From the entries that follow, reproduce exactly and only the lines from the line with "Click the tall green volume bar at 08:00" to the line with "Open the Anagennisi", endpoints included.

Records contained in a dataset
-----

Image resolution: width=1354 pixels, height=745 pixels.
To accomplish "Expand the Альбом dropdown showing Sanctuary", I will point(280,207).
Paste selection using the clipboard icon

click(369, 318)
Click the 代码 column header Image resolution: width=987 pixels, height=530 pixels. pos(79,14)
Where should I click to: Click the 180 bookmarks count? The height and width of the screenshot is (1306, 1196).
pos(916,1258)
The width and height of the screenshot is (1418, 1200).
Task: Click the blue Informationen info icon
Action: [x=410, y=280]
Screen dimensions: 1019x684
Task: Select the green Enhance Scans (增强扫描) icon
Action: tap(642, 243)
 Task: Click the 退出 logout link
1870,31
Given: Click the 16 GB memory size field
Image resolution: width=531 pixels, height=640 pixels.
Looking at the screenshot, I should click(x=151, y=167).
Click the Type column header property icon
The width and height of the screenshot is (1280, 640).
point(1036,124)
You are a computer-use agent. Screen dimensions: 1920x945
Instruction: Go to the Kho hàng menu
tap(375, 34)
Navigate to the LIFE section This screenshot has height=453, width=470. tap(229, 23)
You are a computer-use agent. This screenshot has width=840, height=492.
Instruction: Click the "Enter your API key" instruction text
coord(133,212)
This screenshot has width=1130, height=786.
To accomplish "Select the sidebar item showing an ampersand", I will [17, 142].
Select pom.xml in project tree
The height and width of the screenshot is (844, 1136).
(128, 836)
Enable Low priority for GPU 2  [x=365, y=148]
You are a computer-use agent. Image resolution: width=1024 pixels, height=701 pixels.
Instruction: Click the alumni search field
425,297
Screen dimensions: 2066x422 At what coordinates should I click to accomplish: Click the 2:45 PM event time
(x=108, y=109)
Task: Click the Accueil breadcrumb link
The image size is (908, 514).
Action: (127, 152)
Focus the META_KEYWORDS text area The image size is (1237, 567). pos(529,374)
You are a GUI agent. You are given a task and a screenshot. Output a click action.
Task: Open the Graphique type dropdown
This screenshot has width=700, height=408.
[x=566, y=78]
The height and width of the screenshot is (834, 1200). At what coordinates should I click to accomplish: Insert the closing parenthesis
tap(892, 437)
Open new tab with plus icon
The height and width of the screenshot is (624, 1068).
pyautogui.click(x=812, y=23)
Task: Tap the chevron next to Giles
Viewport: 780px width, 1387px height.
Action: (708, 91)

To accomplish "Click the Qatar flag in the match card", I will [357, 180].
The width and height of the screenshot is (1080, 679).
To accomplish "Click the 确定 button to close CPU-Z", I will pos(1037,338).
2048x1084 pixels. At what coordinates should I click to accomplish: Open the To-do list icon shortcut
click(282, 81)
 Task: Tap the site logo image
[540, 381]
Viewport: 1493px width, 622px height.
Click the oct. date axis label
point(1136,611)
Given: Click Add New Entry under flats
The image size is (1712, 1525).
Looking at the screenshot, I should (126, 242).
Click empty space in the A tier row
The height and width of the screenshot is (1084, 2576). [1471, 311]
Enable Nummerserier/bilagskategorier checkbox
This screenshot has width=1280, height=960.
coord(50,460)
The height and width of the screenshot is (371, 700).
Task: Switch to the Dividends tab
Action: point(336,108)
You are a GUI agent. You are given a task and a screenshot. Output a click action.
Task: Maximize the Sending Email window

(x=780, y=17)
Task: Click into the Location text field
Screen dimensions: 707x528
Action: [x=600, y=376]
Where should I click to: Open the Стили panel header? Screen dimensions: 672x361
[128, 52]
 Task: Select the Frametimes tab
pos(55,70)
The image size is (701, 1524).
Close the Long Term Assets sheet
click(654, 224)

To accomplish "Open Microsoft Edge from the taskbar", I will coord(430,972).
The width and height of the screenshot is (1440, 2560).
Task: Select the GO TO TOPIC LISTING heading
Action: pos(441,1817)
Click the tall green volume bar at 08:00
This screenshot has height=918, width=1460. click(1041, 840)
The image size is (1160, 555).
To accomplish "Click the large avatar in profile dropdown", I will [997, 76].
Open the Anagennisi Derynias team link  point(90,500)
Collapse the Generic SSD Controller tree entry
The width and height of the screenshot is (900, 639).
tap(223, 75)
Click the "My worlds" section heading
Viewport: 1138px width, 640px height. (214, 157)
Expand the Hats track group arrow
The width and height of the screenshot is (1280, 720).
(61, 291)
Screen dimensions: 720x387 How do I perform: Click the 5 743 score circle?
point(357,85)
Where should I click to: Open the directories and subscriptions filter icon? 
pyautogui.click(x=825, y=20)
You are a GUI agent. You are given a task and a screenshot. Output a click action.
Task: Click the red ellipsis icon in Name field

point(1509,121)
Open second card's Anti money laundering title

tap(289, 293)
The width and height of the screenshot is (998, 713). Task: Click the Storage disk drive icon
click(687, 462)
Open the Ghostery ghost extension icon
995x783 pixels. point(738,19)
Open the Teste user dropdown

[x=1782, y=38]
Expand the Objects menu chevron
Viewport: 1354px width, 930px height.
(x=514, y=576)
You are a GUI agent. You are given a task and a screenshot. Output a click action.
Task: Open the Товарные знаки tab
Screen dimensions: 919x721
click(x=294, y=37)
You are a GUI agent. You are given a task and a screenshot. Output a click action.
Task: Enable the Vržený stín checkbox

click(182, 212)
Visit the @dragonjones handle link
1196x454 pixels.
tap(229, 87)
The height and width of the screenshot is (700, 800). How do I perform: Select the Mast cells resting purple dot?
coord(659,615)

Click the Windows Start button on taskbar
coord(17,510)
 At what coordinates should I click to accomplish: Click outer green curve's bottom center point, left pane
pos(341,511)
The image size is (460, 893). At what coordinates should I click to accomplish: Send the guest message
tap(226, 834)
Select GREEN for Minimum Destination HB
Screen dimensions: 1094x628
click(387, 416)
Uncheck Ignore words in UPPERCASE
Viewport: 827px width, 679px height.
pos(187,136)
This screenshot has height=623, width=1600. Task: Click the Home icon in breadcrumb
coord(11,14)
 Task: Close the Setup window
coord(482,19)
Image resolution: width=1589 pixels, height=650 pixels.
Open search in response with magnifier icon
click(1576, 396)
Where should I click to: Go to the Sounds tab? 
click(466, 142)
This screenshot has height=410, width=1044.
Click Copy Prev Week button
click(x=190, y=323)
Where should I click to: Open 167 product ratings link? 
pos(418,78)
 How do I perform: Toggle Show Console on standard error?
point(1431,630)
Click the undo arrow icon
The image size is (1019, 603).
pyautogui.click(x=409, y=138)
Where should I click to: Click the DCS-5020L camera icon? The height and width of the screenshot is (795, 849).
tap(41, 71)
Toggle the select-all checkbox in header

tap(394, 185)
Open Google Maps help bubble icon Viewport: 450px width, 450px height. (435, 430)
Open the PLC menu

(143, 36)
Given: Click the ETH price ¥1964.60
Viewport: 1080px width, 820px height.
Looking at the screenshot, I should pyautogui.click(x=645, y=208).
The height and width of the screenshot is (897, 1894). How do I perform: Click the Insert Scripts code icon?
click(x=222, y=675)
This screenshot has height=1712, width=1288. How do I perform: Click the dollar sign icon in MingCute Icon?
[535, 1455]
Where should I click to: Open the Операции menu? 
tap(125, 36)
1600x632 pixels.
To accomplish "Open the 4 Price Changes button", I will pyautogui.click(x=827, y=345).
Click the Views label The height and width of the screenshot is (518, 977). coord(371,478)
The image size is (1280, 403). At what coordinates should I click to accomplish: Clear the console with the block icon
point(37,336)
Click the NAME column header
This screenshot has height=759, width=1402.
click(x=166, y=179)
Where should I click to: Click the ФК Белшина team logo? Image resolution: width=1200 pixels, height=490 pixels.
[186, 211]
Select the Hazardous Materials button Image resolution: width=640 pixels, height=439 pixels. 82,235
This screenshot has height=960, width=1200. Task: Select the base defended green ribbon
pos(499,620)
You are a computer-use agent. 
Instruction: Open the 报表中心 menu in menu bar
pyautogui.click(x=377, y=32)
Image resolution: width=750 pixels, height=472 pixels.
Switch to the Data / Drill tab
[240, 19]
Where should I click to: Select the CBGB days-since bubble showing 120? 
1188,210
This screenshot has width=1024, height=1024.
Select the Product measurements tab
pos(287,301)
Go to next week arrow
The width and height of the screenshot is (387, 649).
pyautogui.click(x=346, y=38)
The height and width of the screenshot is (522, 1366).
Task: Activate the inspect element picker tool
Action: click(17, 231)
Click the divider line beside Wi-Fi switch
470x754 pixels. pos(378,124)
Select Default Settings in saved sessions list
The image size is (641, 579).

-----

● Task response
Click the tall green volume bar at 08:00
This screenshot has height=918, width=1460. click(1041, 840)
The image size is (1160, 555).
To accomplish "Click the large avatar in profile dropdown", I will [997, 76].
Open the Anagennisi Derynias team link  point(90,500)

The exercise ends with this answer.